Textausschnitt:
--- --- ---

# Plus oder Minus DVD Rohlinge?



## BlackKnight87 (22. Januar 2008)

Hallo liebe Community,
die Frage mag banal sein, aber wie finde ich heraus welche Sorte von dvd Rohlingen mein Laufwerk brennen kann, ich weis das eins dieser Formate nicht unterstützt wird, nur leider nicht welches.

Unter Arbeitsplatz wird es angezeigt als DVD/CD-RW-Laufwerk
und unter Eigenschaften / Hardware als DVD+RW Laufwerk, ist das die richtige Angabe?

Vielen dank für die Hilfe,
Blacky


----------



## light-clocker (22. Januar 2008)

Mit einem Informationstool a lâ SiSoft Sandra dürftest du es erfahren, welche Formate er brennen/lesen kann


----------



## BlackKnight87 (22. Januar 2008)

light-clocker am 22.01.2008 17:42 schrieb:
			
		

> Mit einem Informationstool a lâ SiSoft Sandra dürftest du es erfahren, welche Formate er brennen/lesen kann




Danke, werd ich mir gleich mal ziehen.  



Edit: Gezogen und installiert...und Problem^^ er zeigt mir an das ich cds in jedem Format brennen kann, allerdings nicht das ich DVD`s brennen kann, was aber zu 100% Prozent geht, da ich schonmal gebrannt hab und nur das Format vergessen habe.


----------



## BlackKnight87 (22. Januar 2008)

Update : im Praxistest hab ich jetzt herausgefunden( hab nach langen suchen jeweils ein DVD-R und ein DVD+RW Rohling gefunden) das das Laufwerk beim brennen nur den DVD+RW erkennt. jetzt noch meine Frage kann ich dann nur +RW`s brennen oder auch +R´s also nicht wiederbeschreibbare Rohlinge?

Und ps. sorry für den Doppelpost


----------



## FetterKasten (22. Januar 2008)

BlackKnight87 am 22.01.2008 18:00 schrieb:
			
		

> Update : im Praxistest hab ich jetzt herausgefunden( hab nach langen suchen jeweils ein DVD-R und ein DVD+RW Rohling gefunden) das das Laufwerk beim brennen nur den DVD+RW erkennt. jetzt noch meine Frage kann ich dann nur +RW`s brennen oder auch +R´s also nicht wiederbeschreibbare Rohlinge?
> 
> Und ps. sorry für den Doppelpost


wenn du RWs brennen kannst kannst du auch Rs brennen das ist eigtl gleich nur eine ist wiederbeschreibbar und die andere nicht

meins kann auch nur + brennen bei dvds


----------



## BlackKnight87 (22. Januar 2008)

--- --- ---

Welchen Rohling erkennt das Laufwerk laut dem Forenthread über Plus- oder Minus-DVD-Rohlinge im Praxistest beim Brennen?

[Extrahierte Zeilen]
--- --- ---

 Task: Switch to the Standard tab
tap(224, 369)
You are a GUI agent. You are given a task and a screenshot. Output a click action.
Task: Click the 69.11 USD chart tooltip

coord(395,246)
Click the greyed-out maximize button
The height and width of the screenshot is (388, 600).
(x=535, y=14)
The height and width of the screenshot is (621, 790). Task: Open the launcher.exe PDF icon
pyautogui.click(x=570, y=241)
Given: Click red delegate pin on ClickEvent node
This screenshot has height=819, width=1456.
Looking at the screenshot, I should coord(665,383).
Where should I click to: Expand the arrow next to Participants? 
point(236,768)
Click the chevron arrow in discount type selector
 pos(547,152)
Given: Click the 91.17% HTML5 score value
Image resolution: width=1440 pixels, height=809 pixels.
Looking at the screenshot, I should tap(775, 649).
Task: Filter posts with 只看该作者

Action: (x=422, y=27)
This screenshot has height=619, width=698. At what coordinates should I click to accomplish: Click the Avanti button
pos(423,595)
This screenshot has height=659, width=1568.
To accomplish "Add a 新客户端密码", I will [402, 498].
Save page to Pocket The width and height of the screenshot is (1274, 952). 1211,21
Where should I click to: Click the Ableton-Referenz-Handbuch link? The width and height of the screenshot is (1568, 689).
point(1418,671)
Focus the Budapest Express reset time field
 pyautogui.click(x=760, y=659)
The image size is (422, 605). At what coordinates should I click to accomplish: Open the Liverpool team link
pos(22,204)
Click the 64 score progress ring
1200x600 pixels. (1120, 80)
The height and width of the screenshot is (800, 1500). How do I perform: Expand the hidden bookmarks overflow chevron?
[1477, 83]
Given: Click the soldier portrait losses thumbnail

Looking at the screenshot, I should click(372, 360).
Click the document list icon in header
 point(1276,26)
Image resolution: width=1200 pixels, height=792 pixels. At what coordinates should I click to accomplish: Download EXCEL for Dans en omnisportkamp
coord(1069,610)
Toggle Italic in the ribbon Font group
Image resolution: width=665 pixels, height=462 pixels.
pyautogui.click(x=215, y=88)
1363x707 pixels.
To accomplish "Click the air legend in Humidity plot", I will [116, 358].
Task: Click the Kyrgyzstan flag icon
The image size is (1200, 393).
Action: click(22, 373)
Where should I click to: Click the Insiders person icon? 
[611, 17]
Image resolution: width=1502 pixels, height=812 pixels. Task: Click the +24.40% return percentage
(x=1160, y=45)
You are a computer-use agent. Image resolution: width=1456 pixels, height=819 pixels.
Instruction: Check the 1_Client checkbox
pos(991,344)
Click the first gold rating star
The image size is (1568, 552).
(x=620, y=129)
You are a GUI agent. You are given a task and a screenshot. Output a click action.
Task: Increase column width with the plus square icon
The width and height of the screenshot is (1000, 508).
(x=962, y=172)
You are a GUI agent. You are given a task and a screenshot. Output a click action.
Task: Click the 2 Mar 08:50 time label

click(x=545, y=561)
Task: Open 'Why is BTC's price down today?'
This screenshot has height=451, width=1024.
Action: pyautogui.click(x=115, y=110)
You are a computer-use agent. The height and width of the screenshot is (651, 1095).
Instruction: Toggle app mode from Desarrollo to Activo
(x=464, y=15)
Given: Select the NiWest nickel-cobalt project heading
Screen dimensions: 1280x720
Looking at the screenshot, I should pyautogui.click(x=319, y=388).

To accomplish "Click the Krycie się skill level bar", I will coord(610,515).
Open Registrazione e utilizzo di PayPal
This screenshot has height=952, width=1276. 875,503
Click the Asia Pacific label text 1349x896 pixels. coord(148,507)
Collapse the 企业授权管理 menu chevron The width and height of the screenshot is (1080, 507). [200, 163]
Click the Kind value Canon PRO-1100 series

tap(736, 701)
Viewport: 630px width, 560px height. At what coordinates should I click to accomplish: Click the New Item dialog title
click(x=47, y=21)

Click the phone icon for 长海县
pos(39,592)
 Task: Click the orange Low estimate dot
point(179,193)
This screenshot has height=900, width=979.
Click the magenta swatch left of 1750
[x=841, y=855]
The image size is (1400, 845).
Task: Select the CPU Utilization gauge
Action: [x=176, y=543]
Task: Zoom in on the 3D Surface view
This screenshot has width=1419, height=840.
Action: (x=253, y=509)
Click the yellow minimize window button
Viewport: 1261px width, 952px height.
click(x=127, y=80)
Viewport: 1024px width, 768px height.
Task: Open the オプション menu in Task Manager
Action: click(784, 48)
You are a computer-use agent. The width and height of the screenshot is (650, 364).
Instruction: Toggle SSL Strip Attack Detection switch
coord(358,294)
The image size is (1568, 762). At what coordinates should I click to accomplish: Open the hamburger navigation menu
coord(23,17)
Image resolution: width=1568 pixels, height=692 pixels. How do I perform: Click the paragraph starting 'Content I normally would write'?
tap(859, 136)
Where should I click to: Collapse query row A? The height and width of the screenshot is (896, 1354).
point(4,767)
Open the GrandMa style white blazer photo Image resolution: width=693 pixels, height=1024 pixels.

--- --- ---

Die Lösung: Nur den DVD+RW-Rohling.